EXERCISE TASK.
Rewrite everything from the line containing "The image size is (1822, 1006)." down to the end of the records, renaming "editor tab" to "editor pane" and keeping every other word unchanged. Leave the pictures out of your answer.

EXTRACTED MATERIAL.
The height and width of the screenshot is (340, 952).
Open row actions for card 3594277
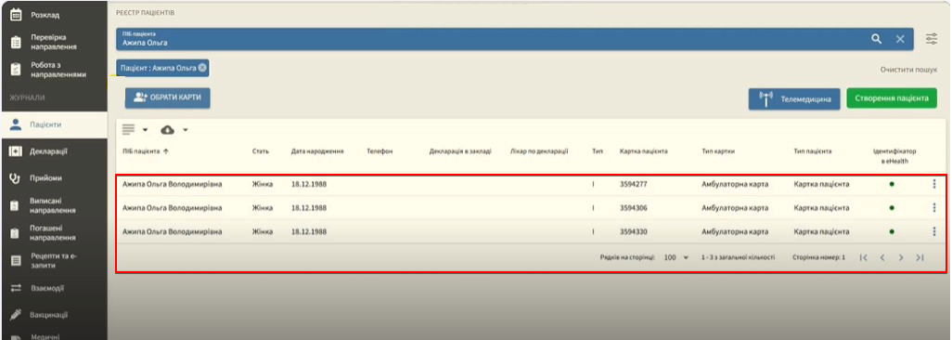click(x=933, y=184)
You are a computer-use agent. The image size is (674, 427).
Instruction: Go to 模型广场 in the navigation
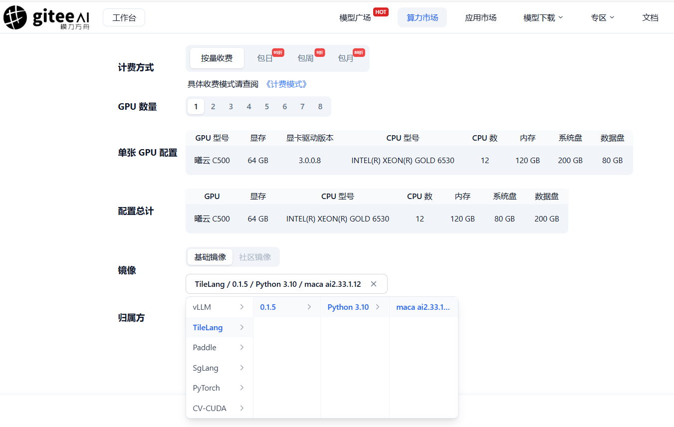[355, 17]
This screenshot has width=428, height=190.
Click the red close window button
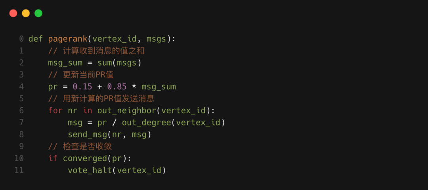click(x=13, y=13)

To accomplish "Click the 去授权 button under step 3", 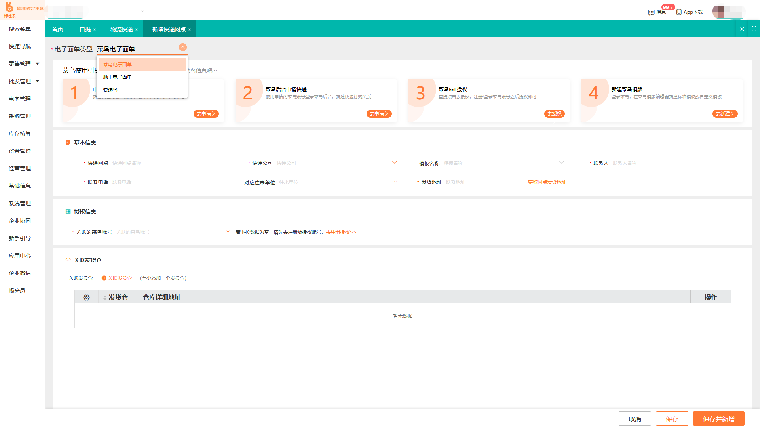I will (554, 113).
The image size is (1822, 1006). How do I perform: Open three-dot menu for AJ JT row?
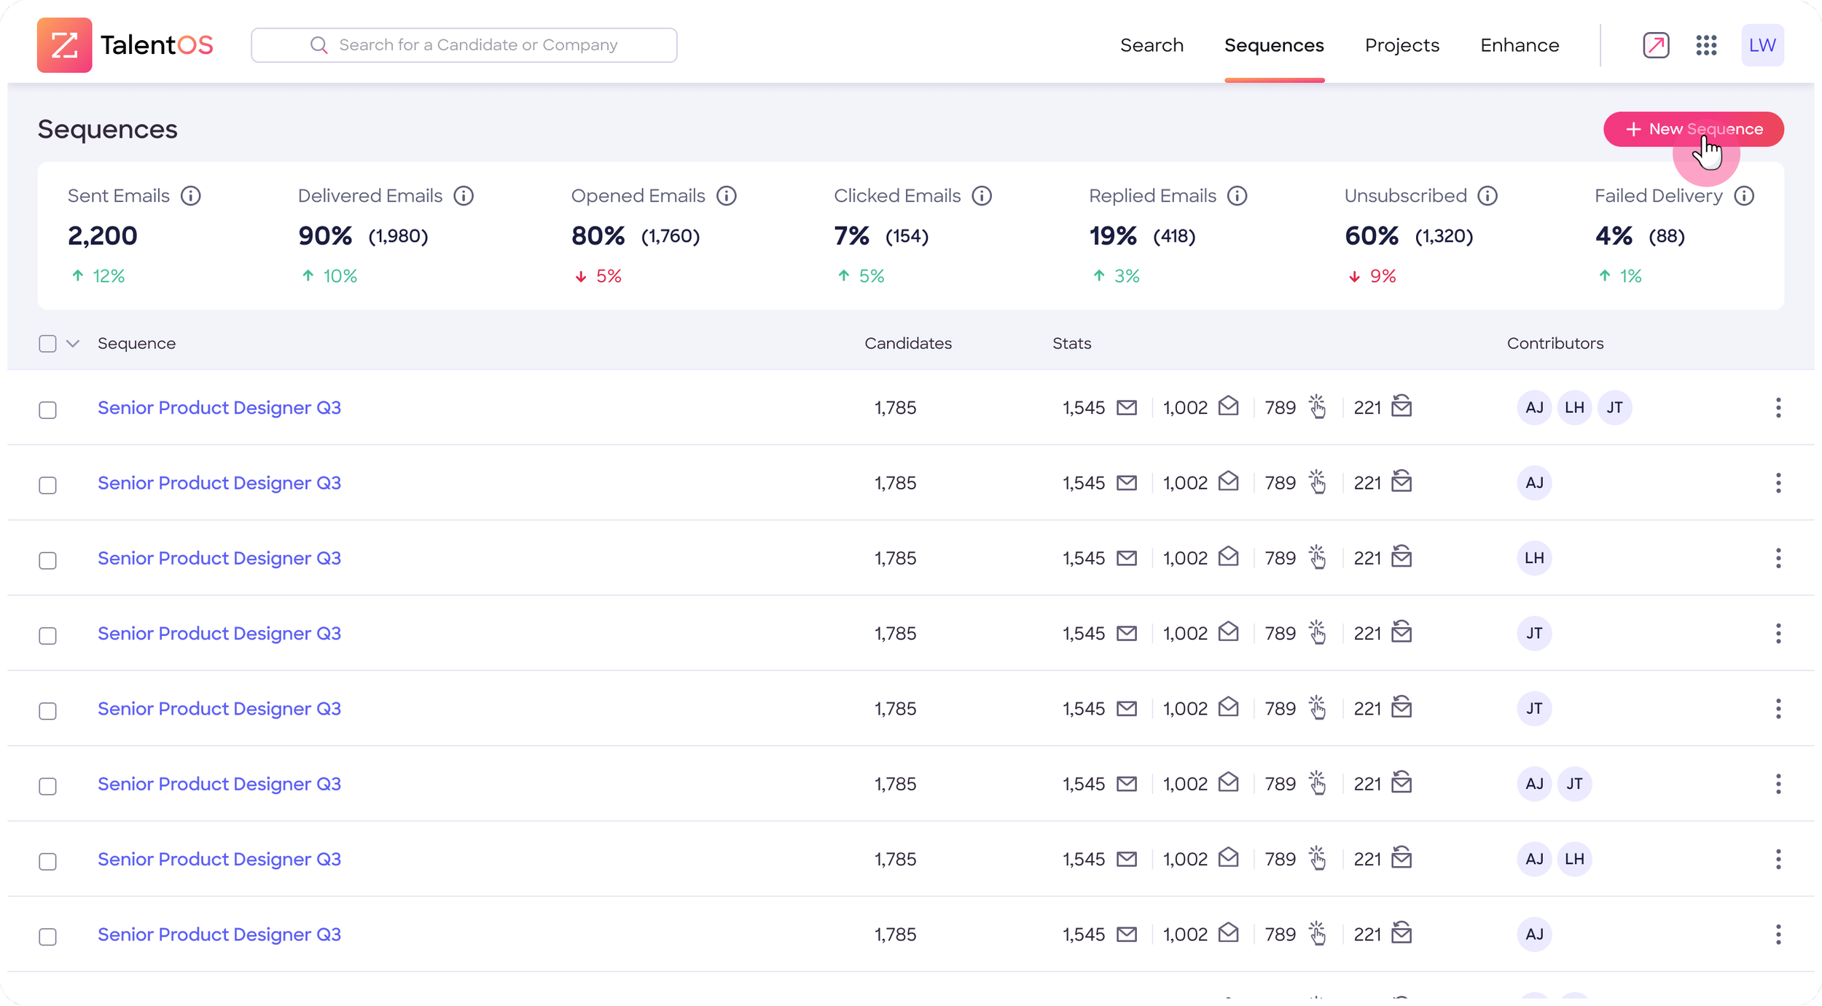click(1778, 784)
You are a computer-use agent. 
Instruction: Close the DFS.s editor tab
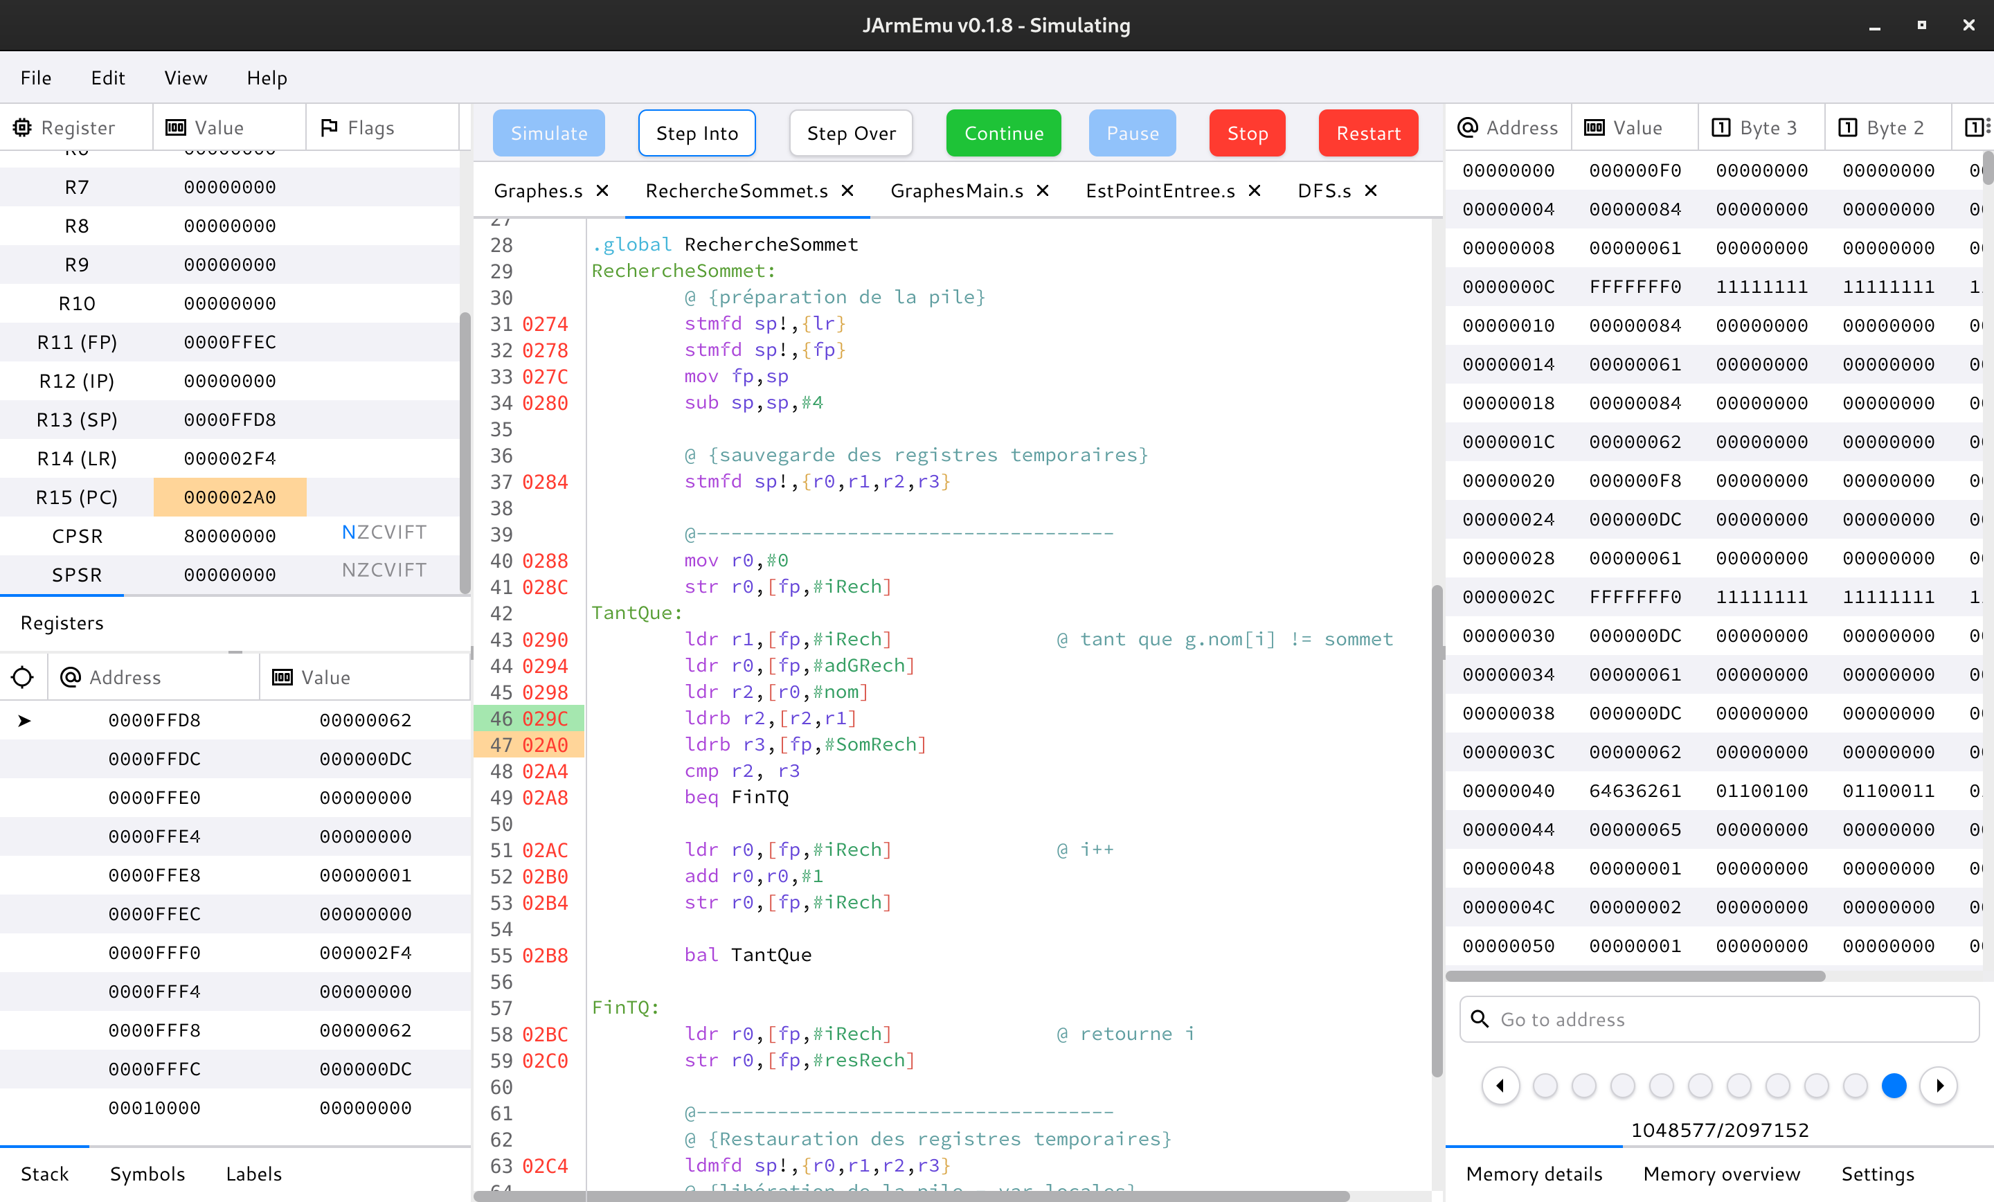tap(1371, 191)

SOLVED EXERCISE.
The image size is (1822, 1006). How do I perform: Open three-dot menu for AJ JT row?
click(1778, 784)
You are a computer-use agent. 
Instruction: Close the DFS.s editor pane
tap(1371, 191)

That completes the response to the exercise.